(Exercise brief): Nothing outside the lines below from the one containing "Switch to the Jobs search tab" through the one containing "The width and" is to be printed; print those exactly, ends included, and drop the pictures.
-- Supplied records follows --
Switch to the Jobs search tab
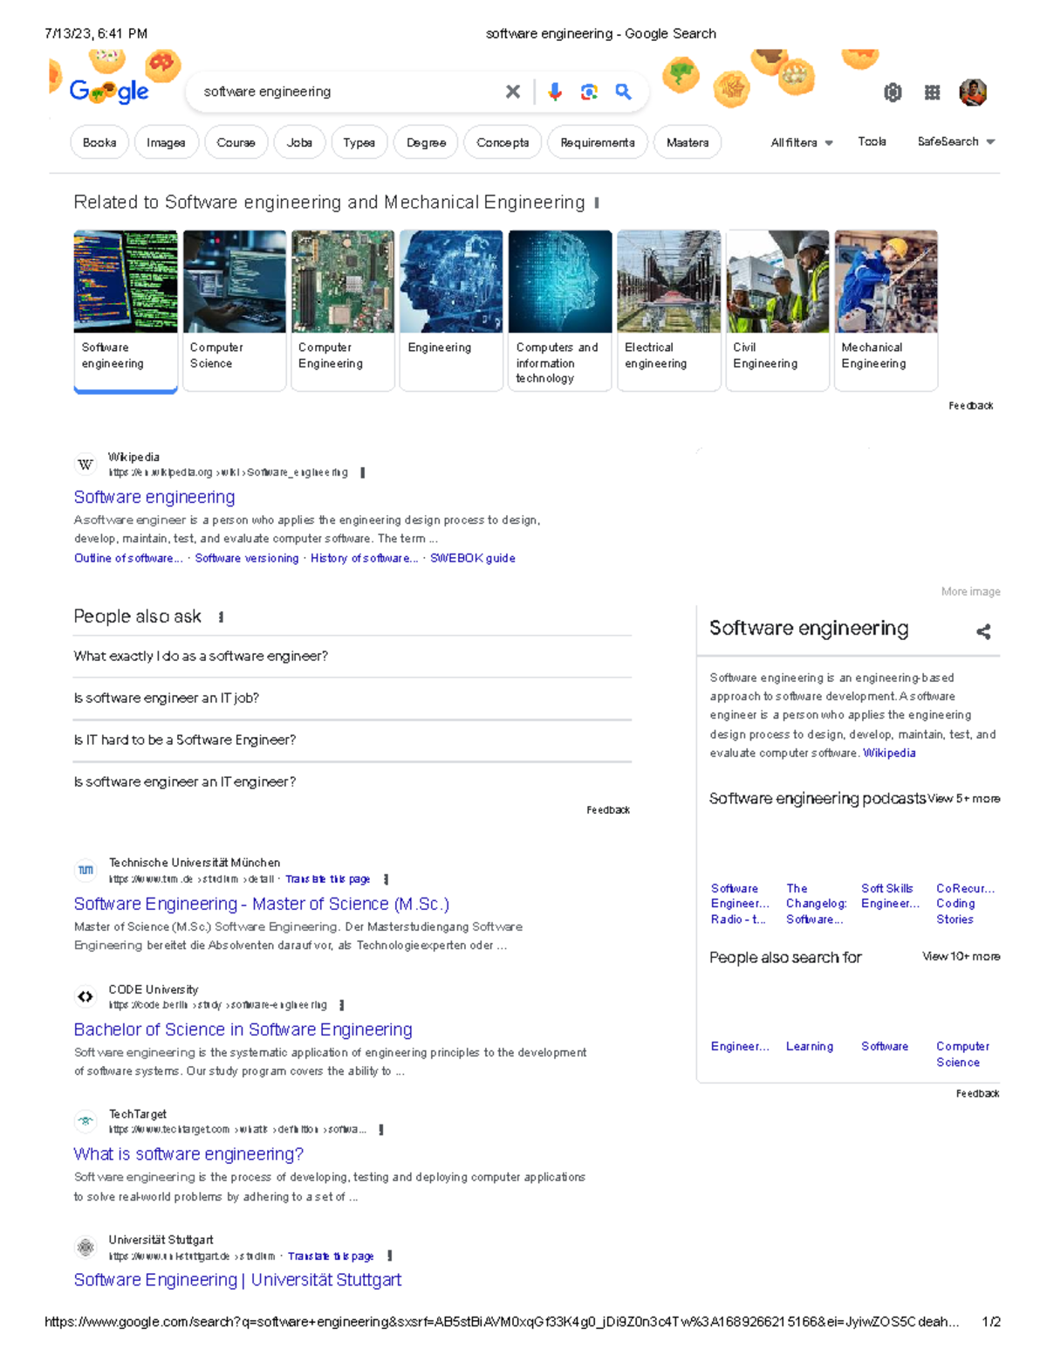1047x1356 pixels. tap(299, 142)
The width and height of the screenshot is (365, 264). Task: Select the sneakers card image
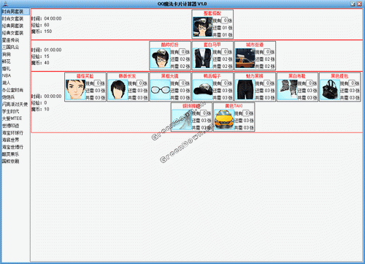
-- Supplied records concluded --
-- Supplied records follows --
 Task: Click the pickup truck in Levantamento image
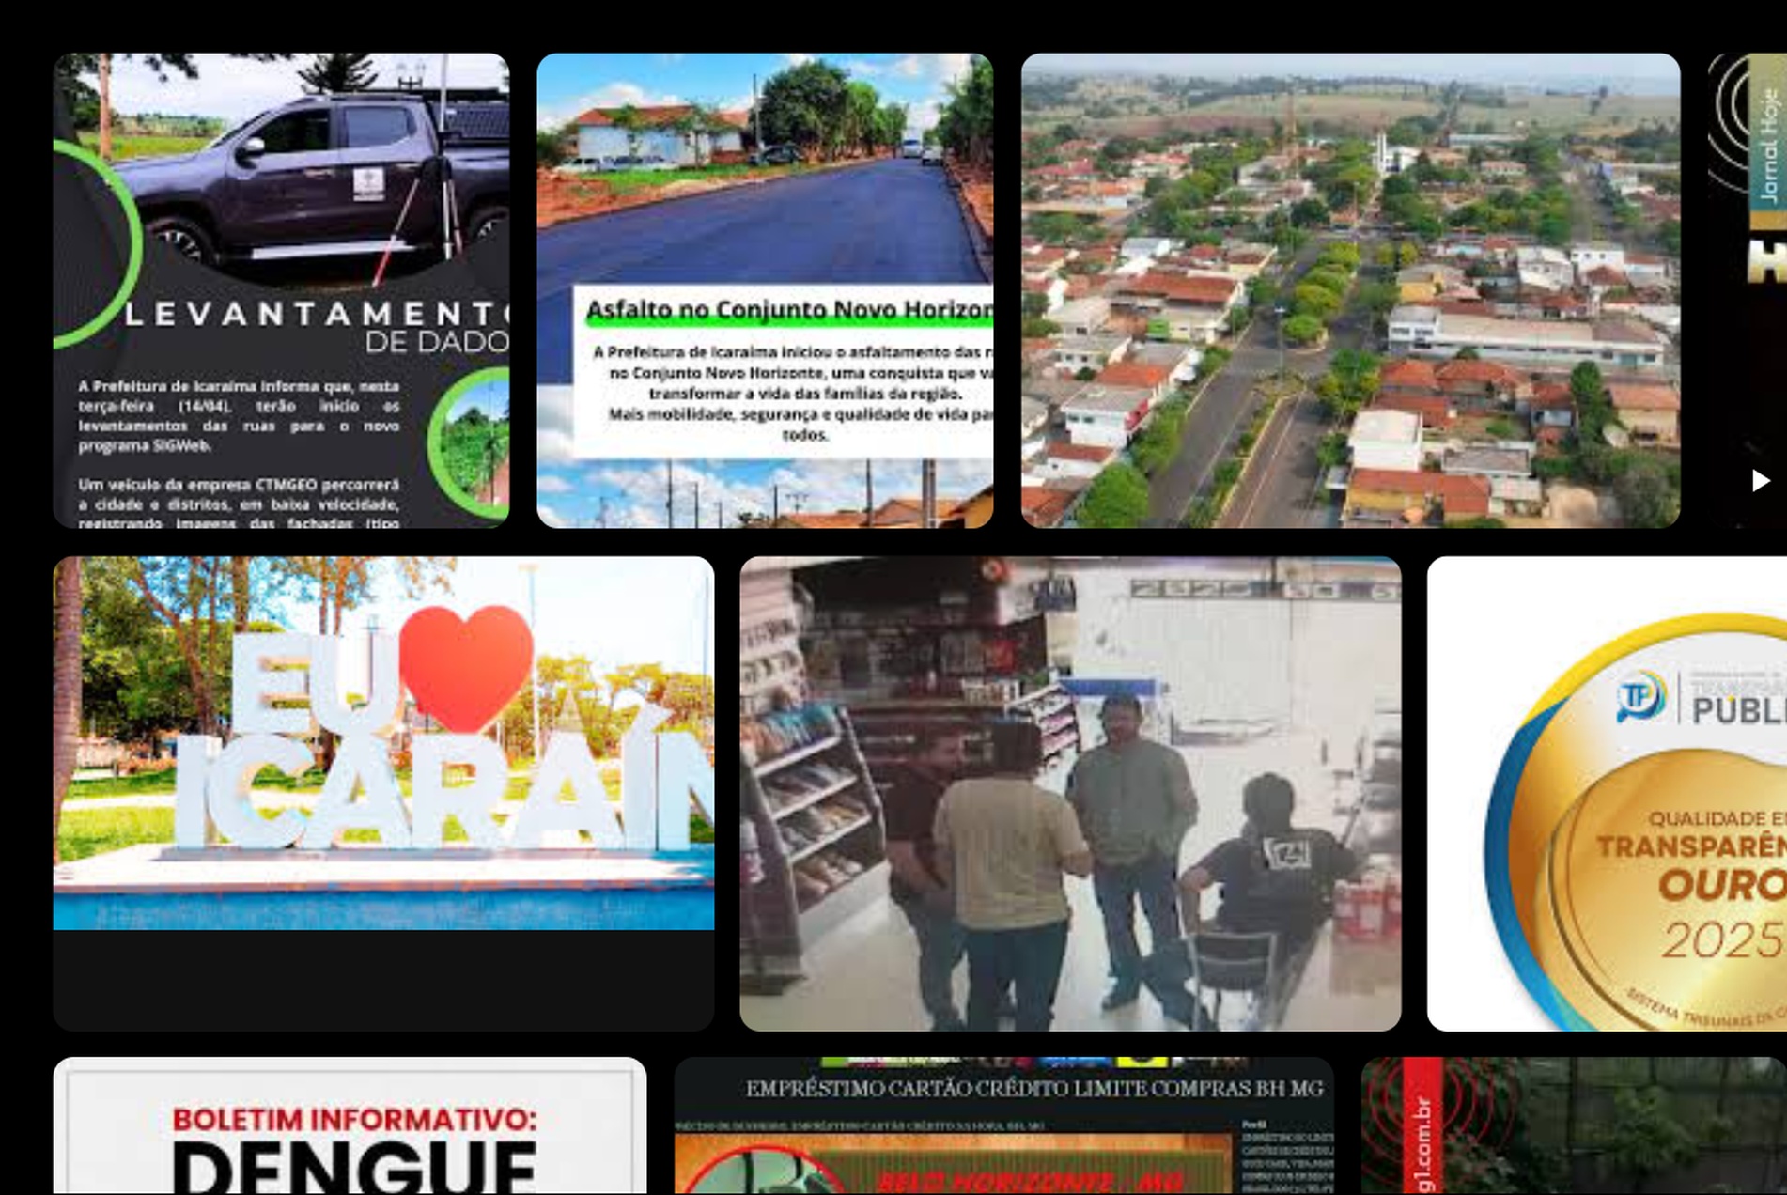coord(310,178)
-- Supplied records concluded --
(The completed task):
Switch to the Jobs search tab
1047x1356 pixels. tap(299, 142)
The width and height of the screenshot is (365, 264). Task: Select the sneakers card image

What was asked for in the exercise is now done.